▶ _Task objective_:
Could you give the whole listing again, exactly as it reads?
══════
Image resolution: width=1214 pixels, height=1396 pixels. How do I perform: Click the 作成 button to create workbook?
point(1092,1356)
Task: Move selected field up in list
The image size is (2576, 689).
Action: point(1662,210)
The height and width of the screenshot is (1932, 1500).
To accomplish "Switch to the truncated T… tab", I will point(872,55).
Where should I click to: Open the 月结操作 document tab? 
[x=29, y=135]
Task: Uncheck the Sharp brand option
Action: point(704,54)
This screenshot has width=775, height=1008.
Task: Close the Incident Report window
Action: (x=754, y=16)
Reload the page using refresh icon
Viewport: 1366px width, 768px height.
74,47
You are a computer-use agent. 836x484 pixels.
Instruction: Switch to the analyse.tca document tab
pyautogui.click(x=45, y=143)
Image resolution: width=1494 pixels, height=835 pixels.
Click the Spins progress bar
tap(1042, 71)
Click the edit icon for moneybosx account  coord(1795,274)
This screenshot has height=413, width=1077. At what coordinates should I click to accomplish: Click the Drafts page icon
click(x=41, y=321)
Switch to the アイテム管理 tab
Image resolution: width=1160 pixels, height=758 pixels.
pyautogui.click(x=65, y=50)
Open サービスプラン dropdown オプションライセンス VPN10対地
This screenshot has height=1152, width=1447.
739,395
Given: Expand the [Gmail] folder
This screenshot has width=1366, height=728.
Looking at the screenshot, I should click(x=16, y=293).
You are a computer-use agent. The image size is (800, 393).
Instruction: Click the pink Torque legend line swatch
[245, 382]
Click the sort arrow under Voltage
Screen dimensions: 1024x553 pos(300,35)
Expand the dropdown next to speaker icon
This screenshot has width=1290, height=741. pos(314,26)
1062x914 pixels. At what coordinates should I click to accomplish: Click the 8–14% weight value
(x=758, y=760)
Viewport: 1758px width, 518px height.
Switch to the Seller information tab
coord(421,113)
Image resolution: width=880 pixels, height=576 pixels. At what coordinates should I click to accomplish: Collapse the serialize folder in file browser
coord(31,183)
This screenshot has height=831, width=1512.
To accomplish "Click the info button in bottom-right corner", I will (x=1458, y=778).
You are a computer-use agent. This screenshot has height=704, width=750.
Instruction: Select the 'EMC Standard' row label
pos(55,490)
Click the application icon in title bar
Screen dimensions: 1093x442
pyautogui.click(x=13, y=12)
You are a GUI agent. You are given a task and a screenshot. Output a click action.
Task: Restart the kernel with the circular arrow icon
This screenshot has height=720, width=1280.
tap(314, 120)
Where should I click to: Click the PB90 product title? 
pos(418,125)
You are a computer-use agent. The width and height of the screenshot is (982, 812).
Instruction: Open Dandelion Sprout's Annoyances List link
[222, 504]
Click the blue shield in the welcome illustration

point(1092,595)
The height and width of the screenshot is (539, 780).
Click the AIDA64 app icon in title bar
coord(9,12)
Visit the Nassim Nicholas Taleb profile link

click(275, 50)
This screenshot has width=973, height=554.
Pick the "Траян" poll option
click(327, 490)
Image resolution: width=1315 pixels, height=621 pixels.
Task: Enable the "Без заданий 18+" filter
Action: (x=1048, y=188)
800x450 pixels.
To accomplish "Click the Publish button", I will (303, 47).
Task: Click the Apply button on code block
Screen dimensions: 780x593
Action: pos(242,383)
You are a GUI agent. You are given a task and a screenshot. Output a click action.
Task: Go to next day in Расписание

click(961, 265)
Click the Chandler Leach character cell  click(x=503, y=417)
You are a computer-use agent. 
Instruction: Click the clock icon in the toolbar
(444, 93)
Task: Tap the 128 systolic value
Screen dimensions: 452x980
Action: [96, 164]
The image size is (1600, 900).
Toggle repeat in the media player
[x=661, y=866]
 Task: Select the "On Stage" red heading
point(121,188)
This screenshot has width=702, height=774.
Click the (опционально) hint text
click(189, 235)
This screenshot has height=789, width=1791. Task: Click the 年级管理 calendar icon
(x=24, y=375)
══════
▶ _Exercise output_:
Image resolution: width=1214 pixels, height=1396 pixels. How do I perform: Click the 作成 button to create workbook?
point(1092,1356)
Task: Move selected field up in list
The image size is (2576, 689).
Action: point(1662,210)
The height and width of the screenshot is (1932, 1500).
To accomplish "Switch to the truncated T… tab", I will point(872,55).
Where should I click to: Open the 月结操作 document tab? 
[x=29, y=135]
Task: Uncheck the Sharp brand option
Action: point(704,54)
This screenshot has width=775, height=1008.
Task: Close the Incident Report window
Action: (x=754, y=16)
Reload the page using refresh icon
Viewport: 1366px width, 768px height.
74,47
You are a computer-use agent. 836x484 pixels.
Instruction: Switch to the analyse.tca document tab
pyautogui.click(x=45, y=143)
Image resolution: width=1494 pixels, height=835 pixels.
Click the Spins progress bar
tap(1042, 71)
Click the edit icon for moneybosx account  coord(1795,274)
This screenshot has height=413, width=1077. At what coordinates should I click to accomplish: Click the Drafts page icon
click(x=41, y=321)
Switch to the アイテム管理 tab
Image resolution: width=1160 pixels, height=758 pixels.
pyautogui.click(x=65, y=50)
Open サービスプラン dropdown オプションライセンス VPN10対地
This screenshot has height=1152, width=1447.
739,395
Given: Expand the [Gmail] folder
This screenshot has width=1366, height=728.
Looking at the screenshot, I should click(x=16, y=293).
You are a computer-use agent. The image size is (800, 393).
Instruction: Click the pink Torque legend line swatch
[245, 382]
Click the sort arrow under Voltage
Screen dimensions: 1024x553 pos(300,35)
Expand the dropdown next to speaker icon
This screenshot has width=1290, height=741. pos(314,26)
1062x914 pixels. At what coordinates should I click to accomplish: Click the 8–14% weight value
(x=758, y=760)
Viewport: 1758px width, 518px height.
Switch to the Seller information tab
coord(421,113)
Image resolution: width=880 pixels, height=576 pixels. At what coordinates should I click to accomplish: Collapse the serialize folder in file browser
coord(31,183)
This screenshot has height=831, width=1512.
To accomplish "Click the info button in bottom-right corner", I will (x=1458, y=778).
You are a computer-use agent. This screenshot has height=704, width=750.
Instruction: Select the 'EMC Standard' row label
pos(55,490)
Click the application icon in title bar
Screen dimensions: 1093x442
pyautogui.click(x=13, y=12)
You are a GUI agent. You are given a task and a screenshot. Output a click action.
Task: Restart the kernel with the circular arrow icon
This screenshot has height=720, width=1280.
tap(314, 120)
Where should I click to: Click the PB90 product title? 
pos(418,125)
You are a computer-use agent. The width and height of the screenshot is (982, 812).
Instruction: Open Dandelion Sprout's Annoyances List link
[222, 504]
Click the blue shield in the welcome illustration

point(1092,595)
The height and width of the screenshot is (539, 780).
Click the AIDA64 app icon in title bar
coord(9,12)
Visit the Nassim Nicholas Taleb profile link

click(275, 50)
This screenshot has width=973, height=554.
Pick the "Траян" poll option
click(327, 490)
Image resolution: width=1315 pixels, height=621 pixels.
Task: Enable the "Без заданий 18+" filter
Action: (x=1048, y=188)
800x450 pixels.
To accomplish "Click the Publish button", I will (303, 47).
Task: Click the Apply button on code block
Screen dimensions: 780x593
Action: pos(242,383)
You are a GUI agent. You are given a task and a screenshot. Output a click action.
Task: Go to next day in Расписание

click(961, 265)
Click the Chandler Leach character cell  click(x=503, y=417)
You are a computer-use agent. 
Instruction: Click the clock icon in the toolbar
(444, 93)
Task: Tap the 128 systolic value
Screen dimensions: 452x980
Action: [96, 164]
The image size is (1600, 900).
Toggle repeat in the media player
[x=661, y=866]
 Task: Select the "On Stage" red heading
point(121,188)
This screenshot has width=702, height=774.
Click the (опционально) hint text
click(189, 235)
This screenshot has height=789, width=1791. Task: Click the 年级管理 calendar icon
(x=24, y=375)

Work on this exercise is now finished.